• [REQUIREMENT] Rewrite the material starting at the line that contains "Select the 978" and ending at the line that contains "pos(675,1136)", keeping every request. Raise each coordinate in the answers by 94.

Records from a pointing dataset:

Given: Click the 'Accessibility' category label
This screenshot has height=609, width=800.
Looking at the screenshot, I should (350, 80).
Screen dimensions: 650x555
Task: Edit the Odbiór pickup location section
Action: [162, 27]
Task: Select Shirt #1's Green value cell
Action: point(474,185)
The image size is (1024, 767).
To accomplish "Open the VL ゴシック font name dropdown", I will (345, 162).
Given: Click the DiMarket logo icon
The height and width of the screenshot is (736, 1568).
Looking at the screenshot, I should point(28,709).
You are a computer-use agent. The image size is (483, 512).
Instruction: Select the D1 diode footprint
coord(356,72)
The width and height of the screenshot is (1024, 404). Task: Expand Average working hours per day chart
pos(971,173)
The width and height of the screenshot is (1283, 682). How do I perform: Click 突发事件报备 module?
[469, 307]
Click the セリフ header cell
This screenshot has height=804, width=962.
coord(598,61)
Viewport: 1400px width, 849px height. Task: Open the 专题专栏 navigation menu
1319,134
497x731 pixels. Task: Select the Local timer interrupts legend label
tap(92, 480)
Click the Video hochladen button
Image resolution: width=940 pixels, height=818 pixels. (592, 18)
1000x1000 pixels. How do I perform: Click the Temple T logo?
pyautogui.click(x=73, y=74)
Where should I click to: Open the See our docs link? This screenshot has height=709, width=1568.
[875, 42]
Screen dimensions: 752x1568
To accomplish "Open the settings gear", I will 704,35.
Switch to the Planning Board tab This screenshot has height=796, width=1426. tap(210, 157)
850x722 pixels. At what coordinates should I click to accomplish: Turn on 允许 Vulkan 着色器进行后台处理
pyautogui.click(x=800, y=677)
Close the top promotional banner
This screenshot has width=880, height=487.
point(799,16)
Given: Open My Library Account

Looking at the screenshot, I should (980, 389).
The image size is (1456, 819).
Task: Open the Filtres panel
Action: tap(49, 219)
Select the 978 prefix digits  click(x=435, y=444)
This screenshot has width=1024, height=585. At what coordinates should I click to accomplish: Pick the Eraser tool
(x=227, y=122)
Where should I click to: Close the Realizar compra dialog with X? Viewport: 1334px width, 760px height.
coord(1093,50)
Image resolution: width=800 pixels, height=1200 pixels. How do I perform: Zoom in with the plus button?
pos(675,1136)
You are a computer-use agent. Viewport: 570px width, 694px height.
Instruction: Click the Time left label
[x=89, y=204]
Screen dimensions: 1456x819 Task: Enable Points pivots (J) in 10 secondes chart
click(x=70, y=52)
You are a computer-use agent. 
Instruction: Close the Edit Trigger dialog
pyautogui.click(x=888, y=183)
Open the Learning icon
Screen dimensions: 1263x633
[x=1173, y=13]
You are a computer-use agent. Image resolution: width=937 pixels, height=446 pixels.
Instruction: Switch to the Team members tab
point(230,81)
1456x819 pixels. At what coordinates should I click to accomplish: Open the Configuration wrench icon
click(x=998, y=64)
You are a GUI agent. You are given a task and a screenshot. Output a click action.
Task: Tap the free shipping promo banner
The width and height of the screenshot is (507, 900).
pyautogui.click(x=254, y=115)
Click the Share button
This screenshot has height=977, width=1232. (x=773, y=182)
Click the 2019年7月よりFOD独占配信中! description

• [FULL RESPONSE]
Select the 978 prefix digits  click(x=529, y=538)
This screenshot has width=1024, height=585. At what coordinates should I click to accomplish: Pick the Eraser tool
(x=321, y=216)
Where should I click to: Close the Realizar compra dialog with X? Viewport: 1334px width, 760px height.
coord(1187,144)
Image resolution: width=800 pixels, height=1200 pixels. How do I perform: Zoom in with the plus button?
pos(769,1230)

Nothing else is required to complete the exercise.